* Start *

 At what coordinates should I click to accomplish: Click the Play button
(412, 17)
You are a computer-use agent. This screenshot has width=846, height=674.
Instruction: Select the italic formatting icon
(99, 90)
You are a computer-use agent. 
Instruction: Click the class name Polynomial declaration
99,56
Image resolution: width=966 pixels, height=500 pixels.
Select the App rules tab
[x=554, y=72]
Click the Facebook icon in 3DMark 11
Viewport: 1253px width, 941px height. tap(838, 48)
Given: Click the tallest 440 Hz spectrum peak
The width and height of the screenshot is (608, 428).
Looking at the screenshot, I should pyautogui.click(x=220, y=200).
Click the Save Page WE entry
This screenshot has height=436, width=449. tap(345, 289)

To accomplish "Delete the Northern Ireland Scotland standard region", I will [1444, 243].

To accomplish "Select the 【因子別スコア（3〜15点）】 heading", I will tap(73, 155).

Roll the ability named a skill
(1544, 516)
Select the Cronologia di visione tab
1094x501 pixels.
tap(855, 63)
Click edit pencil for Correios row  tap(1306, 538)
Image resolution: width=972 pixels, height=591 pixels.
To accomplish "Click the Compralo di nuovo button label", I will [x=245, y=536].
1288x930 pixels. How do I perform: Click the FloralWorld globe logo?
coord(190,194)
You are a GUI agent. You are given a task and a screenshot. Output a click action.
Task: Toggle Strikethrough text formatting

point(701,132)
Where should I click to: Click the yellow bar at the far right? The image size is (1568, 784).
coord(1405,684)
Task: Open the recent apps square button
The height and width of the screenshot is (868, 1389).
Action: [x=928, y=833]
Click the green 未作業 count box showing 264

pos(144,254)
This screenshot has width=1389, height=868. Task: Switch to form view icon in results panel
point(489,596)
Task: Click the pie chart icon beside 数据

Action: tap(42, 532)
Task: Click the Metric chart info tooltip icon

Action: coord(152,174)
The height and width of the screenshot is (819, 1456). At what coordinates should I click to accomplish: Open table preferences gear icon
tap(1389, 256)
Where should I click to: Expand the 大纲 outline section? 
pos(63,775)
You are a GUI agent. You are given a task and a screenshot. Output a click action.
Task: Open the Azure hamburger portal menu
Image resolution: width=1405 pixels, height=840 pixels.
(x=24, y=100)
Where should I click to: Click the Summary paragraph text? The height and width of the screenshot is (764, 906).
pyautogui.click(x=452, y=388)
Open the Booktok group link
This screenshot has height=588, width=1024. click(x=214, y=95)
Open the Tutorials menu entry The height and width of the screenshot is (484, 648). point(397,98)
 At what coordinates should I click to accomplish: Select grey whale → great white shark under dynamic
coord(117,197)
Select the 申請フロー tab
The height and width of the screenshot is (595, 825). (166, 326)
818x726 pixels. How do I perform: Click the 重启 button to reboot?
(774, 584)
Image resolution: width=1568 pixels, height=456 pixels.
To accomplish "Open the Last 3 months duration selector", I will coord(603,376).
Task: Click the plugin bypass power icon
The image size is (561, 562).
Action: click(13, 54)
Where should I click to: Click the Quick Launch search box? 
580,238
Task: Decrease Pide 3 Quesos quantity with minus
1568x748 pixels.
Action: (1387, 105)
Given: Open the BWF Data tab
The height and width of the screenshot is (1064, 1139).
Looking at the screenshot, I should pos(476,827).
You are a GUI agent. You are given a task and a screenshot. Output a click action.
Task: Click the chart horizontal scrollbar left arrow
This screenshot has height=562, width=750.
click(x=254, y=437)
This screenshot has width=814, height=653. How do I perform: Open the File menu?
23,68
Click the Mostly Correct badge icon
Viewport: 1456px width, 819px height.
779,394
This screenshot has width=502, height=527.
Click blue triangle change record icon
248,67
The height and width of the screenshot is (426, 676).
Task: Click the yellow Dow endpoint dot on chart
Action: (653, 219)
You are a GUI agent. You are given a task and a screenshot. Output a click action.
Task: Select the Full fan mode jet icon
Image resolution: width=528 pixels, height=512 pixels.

* End *

## WHAT YOU NEED TO DO
Rewrite the records above as a JSON list of strings, one string for each line, leaving out blank lines.

## SOLUTION
[
  " At what coordinates should I click to accomplish: Click the Play button",
  "(412, 17)",
  "You are a computer-use agent. This screenshot has width=846, height=674.",
  "Instruction: Select the italic formatting icon",
  "(99, 90)",
  "You are a computer-use agent. ",
  "Instruction: Click the class name Polynomial declaration",
  "99,56",
  "Image resolution: width=966 pixels, height=500 pixels.",
  "Select the App rules tab",
  "[x=554, y=72]",
  "Click the Facebook icon in 3DMark 11",
  "Viewport: 1253px width, 941px height. tap(838, 48)",
  "Given: Click the tallest 440 Hz spectrum peak",
  "The width and height of the screenshot is (608, 428).",
  "Looking at the screenshot, I should pyautogui.click(x=220, y=200).",
  "Click the Save Page WE entry",
  "This screenshot has height=436, width=449. tap(345, 289)",
  "To accomplish \"Delete the Northern Ireland Scotland standard region\", I will [1444, 243].",
  "To accomplish \"Select the 【因子別スコア（3〜15点）】 heading\", I will tap(73, 155).",
  "Roll the ability named a skill",
  "(1544, 516)",
  "Select the Cronologia di visione tab",
  "1094x501 pixels.",
  "tap(855, 63)",
  "Click edit pencil for Correios row  tap(1306, 538)",
  "Image resolution: width=972 pixels, height=591 pixels.",
  "To accomplish \"Click the Compralo di nuovo button label\", I will [x=245, y=536].",
  "1288x930 pixels. How do I perform: Click the FloralWorld globe logo?",
  "coord(190,194)",
  "You are a GUI agent. You are given a task and a screenshot. Output a click action.",
  "Task: Toggle Strikethrough text formatting",
  "point(701,132)",
  "Where should I click to: Click the yellow bar at the far right? The image size is (1568, 784).",
  "coord(1405,684)",
  "Task: Open the recent apps square button",
  "The height and width of the screenshot is (868, 1389).",
  "Action: [x=928, y=833]",
  "Click the green 未作業 count box showing 264",
  "pos(144,254)",
  "This screenshot has width=1389, height=868. Task: Switch to form view icon in results panel",
  "point(489,596)",
  "Task: Click the pie chart icon beside 数据",
  "Action: tap(42, 532)",
  "Task: Click the Metric chart info tooltip icon",
  "Action: coord(152,174)",
  "The height and width of the screenshot is (819, 1456). At what coordinates should I click to accomplish: Open table preferences gear icon",
  "tap(1389, 256)",
  "Where should I click to: Expand the 大纲 outline section? ",
  "pos(63,775)",
  "You are a GUI agent. You are given a task and a screenshot. Output a click action.",
  "Task: Open the Azure hamburger portal menu",
  "Image resolution: width=1405 pixels, height=840 pixels.",
  "(x=24, y=100)",
  "Where should I click to: Click the Summary paragraph text? The height and width of the screenshot is (764, 906).",
  "pyautogui.click(x=452, y=388)",
  "Open the Booktok group link",
  "This screenshot has height=588, width=1024. click(x=214, y=95)",
  "Open the Tutorials menu entry The height and width of the screenshot is (484, 648). point(397,98)",
  " At what coordinates should I click to accomplish: Select grey whale → great white shark under dynamic",
  "coord(117,197)",
  "Select the 申請フロー tab",
  "The height and width of the screenshot is (595, 825). (166, 326)",
  "818x726 pixels. How do I perform: Click the 重启 button to reboot?",
  "(774, 584)",
  "Image resolution: width=1568 pixels, height=456 pixels.",
  "To accomplish \"Open the Last 3 months duration selector\", I will coord(603,376).",
  "Task: Click the plugin bypass power icon",
  "The image size is (561, 562).",
  "Action: click(13, 54)",
  "Where should I click to: Click the Quick Launch search box? ",
  "580,238",
  "Task: Decrease Pide 3 Quesos quantity with minus",
  "1568x748 pixels.",
  "Action: (1387, 105)",
  "Given: Open the BWF Data tab",
  "The height and width of the screenshot is (1064, 1139).",
  "Looking at the screenshot, I should pos(476,827).",
  "You are a GUI agent. You are given a task and a screenshot. Output a click action.",
  "Task: Click the chart horizontal scrollbar left arrow",
  "This screenshot has height=562, width=750.",
  "click(x=254, y=437)",
  "This screenshot has width=814, height=653. How do I perform: Open the File menu?",
  "23,68",
  "Click the Mostly Correct badge icon",
  "Viewport: 1456px width, 819px height.",
  "779,394",
  "This screenshot has width=502, height=527.",
  "Click blue triangle change record icon",
  "248,67",
  "The height and width of the screenshot is (426, 676).",
  "Task: Click the yellow Dow endpoint dot on chart",
  "Action: (653, 219)",
  "You are a GUI agent. You are given a task and a screenshot. Output a click action.",
  "Task: Select the Full fan mode jet icon",
  "Image resolution: width=528 pixels, height=512 pixels."
]